Problems to solve.
1. Set down, word for word, everything in the LangChain article from "Future Directions" down to "the first pass.".
2. Please turn the paragraph in the LangChain article that begins "LangChain’s experiments were conducted on two datasets" into a short bulleted list that keeps its main facts.
3. Name every few-shot technique the LangChain article lists for evaluating effectiveness on the Multiverse Math task.

LangChain’s experiments reveal how few-shot prompting significantly boosts LLM tool-calling accuracy, especially for complex tasks.





LangChain has recently unveiled the results of its experiments aimed at enhancing the performance of large language models (LLMs) in tool-calling tasks through few-shot prompting. According to the LangChain Blog, the experiments demonstrate that few-shot prompting significantly improves model accuracy, particularly for complex tasks.

Few-Shot Prompting: A Game Changer

Few-shot prompting involves including example model inputs and desired outputs in the model prompt. Research, including a study referenced by LangChain, has shown that this technique can drastically enhance model performance across a broad spectrum of tasks. However, there are numerous ways to construct few-shot prompts, and few established best practices exist.

LangChain’s experiments were conducted on two datasets: Query Analysis and Multiverse Math. The Query Analysis dataset involves invoking different search indexes based on user queries, while the Multiverse Math dataset tests function calling in a more complex, agentic workflow. The experiments benchmarked multiple OpenAI and Anthropic models, experimenting with various methods of providing few-shot examples to the models.

Constructing the Few-Shot Dataset

The few-shot dataset for the Multiverse Math task was created manually and contained 13 datapoints. Different few-shot techniques were employed to evaluate their effectiveness:

  • Zero-shot: Only a basic system prompt and the question were provided to the model.
  • Few-shot-static-msgs, k=3: Three fixed examples were passed as messages between the system prompt and the human question.
  • Few-shot-dynamic-msgs, k=3: Three dynamically selected examples were passed as messages based on semantic similarity between the current and example questions.
  • Few-shot-str, k=13: All thirteen examples were converted into one long string appended to the system prompt.
  • Few-shot-msgs, k=13: All thirteen examples were passed as messages between the system prompt and the human question.

Results and Insights

The results revealed several key trends:

  • Few-shot prompting significantly improves performance across the board. For instance, Claude 3 Sonnet’s performance increased from 16% using zero-shot to 52% with three semantically similar examples as messages.
  • Using semantically similar examples as messages yields better results than using static examples or strings.
  • The Claude models benefit more from few-shot prompting than the GPT models.

An example question that initially received an incorrect answer without few-shot prompting was corrected after few-shot prompting, demonstrating the technique’s effectiveness.

Future Directions

The study opens several avenues for future exploration:

  1. Comparing the impact of inserting negative few-shot examples (wrong answers) versus positive ones.
  2. Identifying the best methods for semantic search retrieval of few-shot examples.
  3. Determining the optimal number of few-shot examples for the best performance-cost trade-off.
  4. Evaluating whether trajectories that include initial errors and subsequent corrections are more beneficial than those that are correct on the first pass.

LangChain invites further benchmarking and ideas for future evaluations to continue advancing the field.

Dataset.
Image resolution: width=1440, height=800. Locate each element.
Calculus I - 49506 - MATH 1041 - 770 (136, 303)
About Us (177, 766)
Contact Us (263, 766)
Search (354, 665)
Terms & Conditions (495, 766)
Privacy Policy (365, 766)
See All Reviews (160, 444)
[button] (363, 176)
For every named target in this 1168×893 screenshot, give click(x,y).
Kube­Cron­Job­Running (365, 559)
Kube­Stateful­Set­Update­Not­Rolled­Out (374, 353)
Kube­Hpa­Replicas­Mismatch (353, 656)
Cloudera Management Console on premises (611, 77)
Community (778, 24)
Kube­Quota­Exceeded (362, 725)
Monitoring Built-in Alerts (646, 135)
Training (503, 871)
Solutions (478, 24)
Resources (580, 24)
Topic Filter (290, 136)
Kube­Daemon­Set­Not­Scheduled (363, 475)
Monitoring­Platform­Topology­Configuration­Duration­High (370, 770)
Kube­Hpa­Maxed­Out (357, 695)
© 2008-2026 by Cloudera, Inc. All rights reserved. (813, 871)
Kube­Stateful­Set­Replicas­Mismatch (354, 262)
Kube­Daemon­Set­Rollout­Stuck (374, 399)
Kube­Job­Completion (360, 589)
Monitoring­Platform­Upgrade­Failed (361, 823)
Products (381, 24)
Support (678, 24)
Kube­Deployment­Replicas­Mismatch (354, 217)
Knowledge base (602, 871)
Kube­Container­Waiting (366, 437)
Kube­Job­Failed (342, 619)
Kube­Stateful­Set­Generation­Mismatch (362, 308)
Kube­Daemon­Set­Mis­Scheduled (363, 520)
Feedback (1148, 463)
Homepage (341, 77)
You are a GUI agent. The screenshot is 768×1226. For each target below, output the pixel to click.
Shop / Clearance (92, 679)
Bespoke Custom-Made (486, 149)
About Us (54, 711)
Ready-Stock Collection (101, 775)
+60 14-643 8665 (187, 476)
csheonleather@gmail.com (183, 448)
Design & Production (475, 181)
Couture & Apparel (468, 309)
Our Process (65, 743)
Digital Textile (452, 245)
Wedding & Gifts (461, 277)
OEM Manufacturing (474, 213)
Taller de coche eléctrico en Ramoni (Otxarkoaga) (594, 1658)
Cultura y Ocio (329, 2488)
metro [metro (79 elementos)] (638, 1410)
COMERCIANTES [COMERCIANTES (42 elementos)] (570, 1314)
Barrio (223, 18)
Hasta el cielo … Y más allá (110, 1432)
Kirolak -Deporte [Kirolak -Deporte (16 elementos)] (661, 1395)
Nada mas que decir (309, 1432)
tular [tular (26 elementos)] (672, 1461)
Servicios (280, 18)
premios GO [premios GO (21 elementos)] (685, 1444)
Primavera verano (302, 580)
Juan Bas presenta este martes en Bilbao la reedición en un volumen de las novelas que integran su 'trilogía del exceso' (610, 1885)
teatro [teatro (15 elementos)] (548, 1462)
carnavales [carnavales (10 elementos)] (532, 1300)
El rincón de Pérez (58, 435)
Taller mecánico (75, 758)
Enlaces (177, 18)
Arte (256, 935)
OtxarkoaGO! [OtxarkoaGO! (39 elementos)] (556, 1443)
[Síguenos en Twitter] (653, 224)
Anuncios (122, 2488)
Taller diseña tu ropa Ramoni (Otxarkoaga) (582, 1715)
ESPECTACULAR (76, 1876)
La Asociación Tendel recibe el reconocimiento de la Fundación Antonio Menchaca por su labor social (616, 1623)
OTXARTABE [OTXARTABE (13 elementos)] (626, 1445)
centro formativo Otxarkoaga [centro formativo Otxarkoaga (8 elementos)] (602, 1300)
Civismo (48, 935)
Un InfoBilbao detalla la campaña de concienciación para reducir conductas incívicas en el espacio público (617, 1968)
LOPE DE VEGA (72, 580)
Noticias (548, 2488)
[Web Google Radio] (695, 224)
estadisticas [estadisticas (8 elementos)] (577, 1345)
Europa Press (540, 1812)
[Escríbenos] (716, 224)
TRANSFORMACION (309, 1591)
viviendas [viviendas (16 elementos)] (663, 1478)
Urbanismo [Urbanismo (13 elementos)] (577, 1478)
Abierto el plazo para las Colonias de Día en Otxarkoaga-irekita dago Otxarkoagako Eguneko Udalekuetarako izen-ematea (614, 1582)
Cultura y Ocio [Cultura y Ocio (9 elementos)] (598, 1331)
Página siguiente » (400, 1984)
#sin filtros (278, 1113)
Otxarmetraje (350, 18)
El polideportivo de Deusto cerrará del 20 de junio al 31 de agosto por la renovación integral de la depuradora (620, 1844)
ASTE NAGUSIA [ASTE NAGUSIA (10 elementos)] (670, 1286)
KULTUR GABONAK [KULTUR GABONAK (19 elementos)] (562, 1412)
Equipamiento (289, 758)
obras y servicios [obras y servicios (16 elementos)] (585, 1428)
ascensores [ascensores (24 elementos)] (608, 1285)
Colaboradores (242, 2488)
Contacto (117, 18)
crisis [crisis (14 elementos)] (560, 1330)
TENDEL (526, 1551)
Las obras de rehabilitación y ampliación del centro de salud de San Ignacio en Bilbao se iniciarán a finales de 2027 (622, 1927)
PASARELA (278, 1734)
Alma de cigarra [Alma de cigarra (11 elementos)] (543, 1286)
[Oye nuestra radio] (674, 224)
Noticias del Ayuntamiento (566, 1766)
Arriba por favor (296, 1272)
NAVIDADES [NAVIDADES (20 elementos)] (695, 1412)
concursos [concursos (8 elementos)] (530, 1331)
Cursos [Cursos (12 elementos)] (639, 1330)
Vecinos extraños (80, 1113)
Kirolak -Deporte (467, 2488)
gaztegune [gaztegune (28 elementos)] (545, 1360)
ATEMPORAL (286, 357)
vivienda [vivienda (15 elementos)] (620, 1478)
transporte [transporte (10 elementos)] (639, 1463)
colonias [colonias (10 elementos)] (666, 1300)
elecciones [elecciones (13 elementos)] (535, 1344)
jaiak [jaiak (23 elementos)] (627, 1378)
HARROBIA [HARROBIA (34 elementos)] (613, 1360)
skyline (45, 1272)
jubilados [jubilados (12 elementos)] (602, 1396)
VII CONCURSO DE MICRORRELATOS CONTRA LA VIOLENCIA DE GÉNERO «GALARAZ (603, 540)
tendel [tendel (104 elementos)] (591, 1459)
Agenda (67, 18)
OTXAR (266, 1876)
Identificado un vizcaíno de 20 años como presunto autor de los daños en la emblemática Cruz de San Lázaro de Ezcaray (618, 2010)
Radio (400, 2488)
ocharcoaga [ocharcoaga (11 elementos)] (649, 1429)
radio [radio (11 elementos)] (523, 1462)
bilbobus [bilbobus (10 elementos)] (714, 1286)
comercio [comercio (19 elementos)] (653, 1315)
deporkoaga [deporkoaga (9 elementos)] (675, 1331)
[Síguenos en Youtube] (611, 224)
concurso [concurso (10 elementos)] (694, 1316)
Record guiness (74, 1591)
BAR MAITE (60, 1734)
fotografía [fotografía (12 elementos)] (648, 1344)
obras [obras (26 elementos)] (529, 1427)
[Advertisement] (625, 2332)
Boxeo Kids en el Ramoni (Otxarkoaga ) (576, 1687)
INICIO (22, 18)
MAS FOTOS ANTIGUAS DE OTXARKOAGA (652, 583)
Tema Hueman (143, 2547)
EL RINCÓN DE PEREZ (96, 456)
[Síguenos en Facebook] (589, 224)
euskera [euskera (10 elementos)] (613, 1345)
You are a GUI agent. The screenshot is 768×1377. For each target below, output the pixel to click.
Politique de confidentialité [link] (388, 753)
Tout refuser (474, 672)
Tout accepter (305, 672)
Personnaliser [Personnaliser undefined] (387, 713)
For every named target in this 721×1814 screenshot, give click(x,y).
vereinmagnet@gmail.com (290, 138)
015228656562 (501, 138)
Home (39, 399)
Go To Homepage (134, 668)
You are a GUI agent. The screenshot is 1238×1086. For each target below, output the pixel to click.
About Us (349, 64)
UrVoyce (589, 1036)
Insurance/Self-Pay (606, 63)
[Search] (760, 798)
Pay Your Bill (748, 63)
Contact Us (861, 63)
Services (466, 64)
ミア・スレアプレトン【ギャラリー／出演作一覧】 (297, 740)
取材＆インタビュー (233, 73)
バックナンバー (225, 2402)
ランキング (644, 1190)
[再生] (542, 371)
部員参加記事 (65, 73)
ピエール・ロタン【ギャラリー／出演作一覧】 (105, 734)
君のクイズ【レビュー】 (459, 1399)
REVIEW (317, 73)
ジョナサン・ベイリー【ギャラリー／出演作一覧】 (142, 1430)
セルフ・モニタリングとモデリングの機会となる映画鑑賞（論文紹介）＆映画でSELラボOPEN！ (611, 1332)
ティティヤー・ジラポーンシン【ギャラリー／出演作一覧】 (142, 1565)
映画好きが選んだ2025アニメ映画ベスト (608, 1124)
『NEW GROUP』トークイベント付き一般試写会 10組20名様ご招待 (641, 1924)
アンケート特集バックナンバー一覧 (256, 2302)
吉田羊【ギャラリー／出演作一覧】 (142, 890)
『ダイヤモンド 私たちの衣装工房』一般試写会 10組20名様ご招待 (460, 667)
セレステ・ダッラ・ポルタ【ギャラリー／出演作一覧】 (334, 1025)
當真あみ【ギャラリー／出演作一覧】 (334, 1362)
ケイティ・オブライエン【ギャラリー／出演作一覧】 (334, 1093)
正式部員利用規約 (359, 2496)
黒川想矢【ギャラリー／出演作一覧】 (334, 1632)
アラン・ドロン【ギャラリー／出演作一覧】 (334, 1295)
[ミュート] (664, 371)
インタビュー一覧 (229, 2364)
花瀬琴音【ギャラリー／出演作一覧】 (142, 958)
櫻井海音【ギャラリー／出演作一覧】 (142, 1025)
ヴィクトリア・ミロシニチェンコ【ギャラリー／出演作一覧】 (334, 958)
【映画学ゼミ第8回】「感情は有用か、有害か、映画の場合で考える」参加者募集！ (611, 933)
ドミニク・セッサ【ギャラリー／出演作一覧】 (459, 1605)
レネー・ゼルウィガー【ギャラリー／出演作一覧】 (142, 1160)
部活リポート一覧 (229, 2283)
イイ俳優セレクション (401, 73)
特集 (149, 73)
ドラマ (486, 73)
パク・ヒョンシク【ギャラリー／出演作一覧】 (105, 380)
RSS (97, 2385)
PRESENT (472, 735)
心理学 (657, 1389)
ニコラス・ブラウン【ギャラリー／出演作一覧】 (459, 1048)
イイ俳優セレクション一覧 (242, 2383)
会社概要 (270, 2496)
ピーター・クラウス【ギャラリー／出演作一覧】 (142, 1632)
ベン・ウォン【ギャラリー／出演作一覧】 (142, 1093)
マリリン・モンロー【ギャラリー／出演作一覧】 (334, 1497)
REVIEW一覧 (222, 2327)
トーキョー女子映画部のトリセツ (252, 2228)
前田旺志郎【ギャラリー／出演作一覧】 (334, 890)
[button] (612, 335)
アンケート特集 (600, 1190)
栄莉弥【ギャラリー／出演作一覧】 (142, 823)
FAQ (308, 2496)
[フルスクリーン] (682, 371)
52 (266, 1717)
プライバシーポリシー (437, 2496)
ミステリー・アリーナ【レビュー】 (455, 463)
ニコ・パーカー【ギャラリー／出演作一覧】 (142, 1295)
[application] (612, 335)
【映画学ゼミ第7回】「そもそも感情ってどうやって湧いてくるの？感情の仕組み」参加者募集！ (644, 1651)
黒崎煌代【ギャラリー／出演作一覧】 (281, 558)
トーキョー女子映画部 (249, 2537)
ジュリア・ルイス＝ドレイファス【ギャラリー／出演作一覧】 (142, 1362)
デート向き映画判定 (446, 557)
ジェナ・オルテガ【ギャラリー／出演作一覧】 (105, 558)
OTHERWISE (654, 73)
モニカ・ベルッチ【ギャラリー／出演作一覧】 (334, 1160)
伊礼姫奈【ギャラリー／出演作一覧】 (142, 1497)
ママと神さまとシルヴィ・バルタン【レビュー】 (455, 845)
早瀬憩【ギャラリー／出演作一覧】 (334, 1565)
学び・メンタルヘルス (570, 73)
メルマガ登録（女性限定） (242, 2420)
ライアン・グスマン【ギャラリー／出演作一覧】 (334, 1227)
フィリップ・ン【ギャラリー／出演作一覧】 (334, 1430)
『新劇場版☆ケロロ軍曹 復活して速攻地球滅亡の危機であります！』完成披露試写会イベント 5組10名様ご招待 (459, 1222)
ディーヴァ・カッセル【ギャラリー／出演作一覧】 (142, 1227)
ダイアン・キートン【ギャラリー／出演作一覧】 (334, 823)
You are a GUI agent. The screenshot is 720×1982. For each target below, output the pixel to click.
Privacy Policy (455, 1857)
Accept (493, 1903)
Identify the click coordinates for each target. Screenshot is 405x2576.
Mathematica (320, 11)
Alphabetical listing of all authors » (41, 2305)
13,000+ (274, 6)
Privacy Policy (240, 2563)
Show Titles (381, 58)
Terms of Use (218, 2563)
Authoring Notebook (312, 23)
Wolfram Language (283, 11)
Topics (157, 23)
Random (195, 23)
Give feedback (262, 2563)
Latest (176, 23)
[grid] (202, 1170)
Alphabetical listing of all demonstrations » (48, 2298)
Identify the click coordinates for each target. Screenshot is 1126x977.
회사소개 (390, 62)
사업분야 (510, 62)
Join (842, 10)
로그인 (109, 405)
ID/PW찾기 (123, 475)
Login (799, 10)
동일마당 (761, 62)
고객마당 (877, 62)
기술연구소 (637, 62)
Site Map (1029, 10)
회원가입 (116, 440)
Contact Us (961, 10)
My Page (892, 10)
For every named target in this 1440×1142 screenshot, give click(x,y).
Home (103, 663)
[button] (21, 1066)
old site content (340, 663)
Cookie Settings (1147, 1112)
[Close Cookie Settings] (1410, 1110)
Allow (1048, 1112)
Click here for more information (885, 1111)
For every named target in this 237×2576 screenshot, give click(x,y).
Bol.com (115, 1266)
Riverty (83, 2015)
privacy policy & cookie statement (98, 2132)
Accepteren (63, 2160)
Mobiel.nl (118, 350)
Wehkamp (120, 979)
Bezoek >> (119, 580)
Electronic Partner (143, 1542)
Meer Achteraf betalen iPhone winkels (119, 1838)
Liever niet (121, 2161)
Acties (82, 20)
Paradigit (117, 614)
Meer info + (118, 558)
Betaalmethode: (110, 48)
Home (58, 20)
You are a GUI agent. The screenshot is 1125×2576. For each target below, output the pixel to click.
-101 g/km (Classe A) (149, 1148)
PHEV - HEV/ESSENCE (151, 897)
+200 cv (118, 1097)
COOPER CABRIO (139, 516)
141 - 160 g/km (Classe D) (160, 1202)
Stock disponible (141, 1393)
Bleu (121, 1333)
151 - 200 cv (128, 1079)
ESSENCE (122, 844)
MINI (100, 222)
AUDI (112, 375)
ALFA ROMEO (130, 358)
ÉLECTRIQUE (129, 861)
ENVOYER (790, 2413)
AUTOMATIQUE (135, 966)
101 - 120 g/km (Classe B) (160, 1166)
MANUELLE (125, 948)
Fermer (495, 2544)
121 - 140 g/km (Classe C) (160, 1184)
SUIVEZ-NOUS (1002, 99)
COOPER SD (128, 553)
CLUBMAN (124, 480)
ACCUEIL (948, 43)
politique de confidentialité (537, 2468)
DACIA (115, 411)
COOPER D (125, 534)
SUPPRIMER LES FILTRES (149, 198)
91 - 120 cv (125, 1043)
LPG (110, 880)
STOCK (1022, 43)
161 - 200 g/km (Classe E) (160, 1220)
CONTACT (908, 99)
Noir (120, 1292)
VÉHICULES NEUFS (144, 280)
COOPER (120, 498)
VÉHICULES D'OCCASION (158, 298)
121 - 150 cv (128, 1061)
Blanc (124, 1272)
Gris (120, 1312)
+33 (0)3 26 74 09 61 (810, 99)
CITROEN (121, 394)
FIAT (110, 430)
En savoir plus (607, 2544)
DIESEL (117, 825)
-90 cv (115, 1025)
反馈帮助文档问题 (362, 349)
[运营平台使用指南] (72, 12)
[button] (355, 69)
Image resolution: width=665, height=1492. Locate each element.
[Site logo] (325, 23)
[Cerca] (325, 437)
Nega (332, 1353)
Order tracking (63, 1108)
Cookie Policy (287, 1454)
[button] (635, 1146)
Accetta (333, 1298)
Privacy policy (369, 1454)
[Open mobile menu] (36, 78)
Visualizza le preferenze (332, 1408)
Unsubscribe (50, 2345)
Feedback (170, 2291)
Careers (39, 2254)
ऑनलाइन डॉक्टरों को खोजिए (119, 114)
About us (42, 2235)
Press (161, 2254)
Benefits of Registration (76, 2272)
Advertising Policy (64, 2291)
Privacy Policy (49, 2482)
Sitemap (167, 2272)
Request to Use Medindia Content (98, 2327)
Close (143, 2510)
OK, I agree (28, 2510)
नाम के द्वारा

Answers to the exercise.
1.
Future Directions

The study opens several avenues for future exploration:

  1. Comparing the impact of inserting negative few-shot examples (wrong answers) versus positive ones.
  2. Identifying the best methods for semantic search retrieval of few-shot examples.
  3. Determining the optimal number of few-shot examples for the best performance-cost trade-off.
  4. Evaluating whether trajectories that include initial errors and subsequent corrections are more beneficial than those that are correct on the first pass.

2.
- Datasets: Query Analysis and Multiverse Math
- Query Analysis: invokes different search indexes based on user queries
- Multiverse Math: tests function calling in a more complex, agentic workflow
- Models benchmarked: multiple OpenAI and Anthropic models, using various methods of providing few-shot examples

3.
- Zero-shot
- Few-shot-static-msgs, k=3
- Few-shot-dynamic-msgs, k=3
- Few-shot-str, k=13
- Few-shot-msgs, k=13